In the second stage,  as a schoolboy, he drags himself unwillingly to school. 

In the third stage. man as a lover, sighs in separation and writes poems about his beloved beauty. 

As a soldier, in the fourth stage, he is ready to take strange oaths. The poet compares him to a fierce leopard who is jealous Of others’ honour and is very quick to quarrel. He is ready to risk his life for a short-lived reputation by jumping in front of a cannon. 

The fifth stage is the justice stage, well-fed with chicken. His appearance is formal and he looks mature. He uses wise sayings, proverbs and examples from the modern age. This is where he has reached middle age and gained maturity. 

Old age is the sixth stage of a man’s life, where he wears pantaloons and slippers on his feet. He is now thin, lean and weak, and his eyesight too has become weak. His manly voice has turned into the shrill voice of a child. Where he speaks it appears as if he were playing upon a pipe or as if he were whistling (due to gaps in his teeth some of which have fallen out). 

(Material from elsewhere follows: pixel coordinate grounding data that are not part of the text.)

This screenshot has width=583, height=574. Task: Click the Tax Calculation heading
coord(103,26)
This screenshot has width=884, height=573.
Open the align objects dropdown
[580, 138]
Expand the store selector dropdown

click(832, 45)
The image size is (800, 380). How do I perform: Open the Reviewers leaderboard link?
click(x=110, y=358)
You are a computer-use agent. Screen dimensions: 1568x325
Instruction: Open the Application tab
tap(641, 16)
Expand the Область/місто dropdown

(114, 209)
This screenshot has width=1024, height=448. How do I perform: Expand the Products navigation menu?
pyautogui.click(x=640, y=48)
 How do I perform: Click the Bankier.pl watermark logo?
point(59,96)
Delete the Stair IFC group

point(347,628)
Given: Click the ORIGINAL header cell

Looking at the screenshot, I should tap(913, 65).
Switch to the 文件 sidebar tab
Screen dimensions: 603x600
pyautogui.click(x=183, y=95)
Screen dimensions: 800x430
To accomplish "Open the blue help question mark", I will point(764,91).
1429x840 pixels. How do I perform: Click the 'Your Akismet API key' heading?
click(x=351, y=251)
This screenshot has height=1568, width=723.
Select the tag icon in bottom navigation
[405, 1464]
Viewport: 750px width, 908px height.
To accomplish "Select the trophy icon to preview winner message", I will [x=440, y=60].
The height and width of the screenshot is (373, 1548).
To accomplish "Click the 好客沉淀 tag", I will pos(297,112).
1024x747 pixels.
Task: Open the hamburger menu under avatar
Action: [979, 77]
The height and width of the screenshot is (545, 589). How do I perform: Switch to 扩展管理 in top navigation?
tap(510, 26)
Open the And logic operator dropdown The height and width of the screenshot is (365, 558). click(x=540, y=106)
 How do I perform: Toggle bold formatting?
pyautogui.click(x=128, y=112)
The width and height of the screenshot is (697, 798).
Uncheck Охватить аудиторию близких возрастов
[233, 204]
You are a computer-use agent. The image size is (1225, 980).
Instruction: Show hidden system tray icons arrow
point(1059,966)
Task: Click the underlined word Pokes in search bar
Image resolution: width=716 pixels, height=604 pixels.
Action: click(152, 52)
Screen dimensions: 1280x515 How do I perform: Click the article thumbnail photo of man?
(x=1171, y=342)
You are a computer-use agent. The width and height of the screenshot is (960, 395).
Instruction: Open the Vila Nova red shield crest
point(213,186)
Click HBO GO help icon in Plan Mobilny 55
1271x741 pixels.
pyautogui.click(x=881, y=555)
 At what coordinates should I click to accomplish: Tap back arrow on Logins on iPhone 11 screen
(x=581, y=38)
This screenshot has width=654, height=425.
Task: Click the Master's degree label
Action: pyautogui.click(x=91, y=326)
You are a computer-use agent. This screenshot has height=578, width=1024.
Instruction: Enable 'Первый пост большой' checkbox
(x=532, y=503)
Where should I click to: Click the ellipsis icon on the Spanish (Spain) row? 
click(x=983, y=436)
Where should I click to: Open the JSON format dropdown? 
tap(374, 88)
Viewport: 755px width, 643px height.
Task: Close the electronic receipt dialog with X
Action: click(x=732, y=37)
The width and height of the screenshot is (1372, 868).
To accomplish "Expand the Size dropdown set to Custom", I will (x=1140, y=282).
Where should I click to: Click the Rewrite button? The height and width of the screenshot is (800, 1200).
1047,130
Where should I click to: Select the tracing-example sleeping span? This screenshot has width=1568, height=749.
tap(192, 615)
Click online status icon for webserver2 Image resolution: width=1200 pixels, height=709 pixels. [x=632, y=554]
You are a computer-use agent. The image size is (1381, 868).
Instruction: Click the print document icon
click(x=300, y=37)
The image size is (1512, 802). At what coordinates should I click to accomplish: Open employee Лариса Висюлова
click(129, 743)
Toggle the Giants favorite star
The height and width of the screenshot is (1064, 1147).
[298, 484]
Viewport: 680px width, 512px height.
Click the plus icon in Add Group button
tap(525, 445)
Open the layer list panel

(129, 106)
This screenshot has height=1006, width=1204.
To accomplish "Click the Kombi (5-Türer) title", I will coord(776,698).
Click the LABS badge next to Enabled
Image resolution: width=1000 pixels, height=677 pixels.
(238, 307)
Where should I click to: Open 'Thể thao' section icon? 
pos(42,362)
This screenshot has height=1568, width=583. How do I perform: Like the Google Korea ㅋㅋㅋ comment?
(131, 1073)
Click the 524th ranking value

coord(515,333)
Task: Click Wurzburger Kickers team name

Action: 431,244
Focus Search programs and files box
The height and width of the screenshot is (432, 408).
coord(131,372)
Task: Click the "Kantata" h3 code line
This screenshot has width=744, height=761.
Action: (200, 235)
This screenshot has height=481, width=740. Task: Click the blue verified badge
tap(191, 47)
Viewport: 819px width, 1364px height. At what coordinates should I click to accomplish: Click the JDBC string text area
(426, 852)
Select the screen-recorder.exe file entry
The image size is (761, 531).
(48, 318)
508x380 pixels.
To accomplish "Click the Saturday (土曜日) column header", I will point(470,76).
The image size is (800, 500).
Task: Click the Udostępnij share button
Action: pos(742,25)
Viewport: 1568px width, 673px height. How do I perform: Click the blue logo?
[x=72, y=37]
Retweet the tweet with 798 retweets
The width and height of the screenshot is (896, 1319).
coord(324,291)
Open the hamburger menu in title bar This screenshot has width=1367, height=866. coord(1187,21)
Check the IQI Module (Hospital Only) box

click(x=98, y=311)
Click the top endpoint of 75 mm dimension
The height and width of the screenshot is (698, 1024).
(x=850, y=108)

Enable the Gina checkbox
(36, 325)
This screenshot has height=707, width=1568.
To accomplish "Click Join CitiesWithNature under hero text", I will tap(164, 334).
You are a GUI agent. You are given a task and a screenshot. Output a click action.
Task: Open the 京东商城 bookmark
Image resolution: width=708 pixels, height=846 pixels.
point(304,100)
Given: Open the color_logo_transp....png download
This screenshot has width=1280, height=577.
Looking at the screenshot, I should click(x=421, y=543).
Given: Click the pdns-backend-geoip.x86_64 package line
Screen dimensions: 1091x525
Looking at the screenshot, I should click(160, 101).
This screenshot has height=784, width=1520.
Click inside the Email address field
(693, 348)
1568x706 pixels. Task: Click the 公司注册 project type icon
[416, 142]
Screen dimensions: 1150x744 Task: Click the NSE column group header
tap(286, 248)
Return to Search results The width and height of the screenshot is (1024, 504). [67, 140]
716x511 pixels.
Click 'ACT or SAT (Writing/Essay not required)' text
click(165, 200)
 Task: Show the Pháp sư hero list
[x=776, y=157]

The last stage of man’s life is dotage. In this stage, he is somewhat senile, completely dependent on others and helpless like a child as he is now nearing death. This is the stage of second childhood, as like a child, at this stage a man needs help with everything. He loses his teeth. eyesight and taste and becomes forgetful. This completes his part in the play of life, as after this he leaves the stage, or in other words, he dies.